The solving step is:

1. **Look at the function:** Our function is $f(x, y) = \ln \frac{x}{y}$.
2. **Try multiplying inputs by 't':** Let's imagine we multiply 'x' by 't' and 'y' by 't'. So, we'll see what $f(tx, ty)$ looks like.
$f(tx, ty) = \ln \frac{tx}{ty}$
3. **Simplify inside:** Look at the fraction inside the $\ln$ (natural logarithm). We have 't' on the top and 't' on the bottom.
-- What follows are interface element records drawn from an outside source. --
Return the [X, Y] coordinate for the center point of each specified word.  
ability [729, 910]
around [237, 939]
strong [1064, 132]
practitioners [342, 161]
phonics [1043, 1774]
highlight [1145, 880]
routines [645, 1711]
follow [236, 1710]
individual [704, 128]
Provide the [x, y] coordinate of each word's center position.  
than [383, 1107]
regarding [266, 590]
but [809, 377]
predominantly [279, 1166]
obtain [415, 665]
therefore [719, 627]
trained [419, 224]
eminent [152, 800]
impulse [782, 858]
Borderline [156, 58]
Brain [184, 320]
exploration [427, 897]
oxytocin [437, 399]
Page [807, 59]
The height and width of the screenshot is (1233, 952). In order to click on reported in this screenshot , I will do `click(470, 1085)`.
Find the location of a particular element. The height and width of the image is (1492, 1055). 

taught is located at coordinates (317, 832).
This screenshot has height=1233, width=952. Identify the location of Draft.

Like magic, they cancel each other out!
$\frac{tx}{ty}$ becomes just $\frac{x}{y}$.
4. **See what's left:** So, $f(tx, ty) = \ln \frac{x}{y}$.
5. **Compare with the original function:** Hey, this is exactly the same as our original function, $f(x, y) = \ln \frac{x}{y}$!
6. **Find the 't' power:** Since $f(tx, ty)$ ended up being exactly the same as $f(x, y)$, it's like multiplying $f(x, y)$ by '1'. And we know that any number raised to the power of zero is '1' (like $t^0 = 1$).
So, $f(tx, ty) = t^0 \cdot f(x, y)$.
7. **Conclusion:** Because we found a 't' to some power (which was 0!) that makes the relationship work, the function is **homogeneous**. And the power is the **degree**, so the degree is **0**.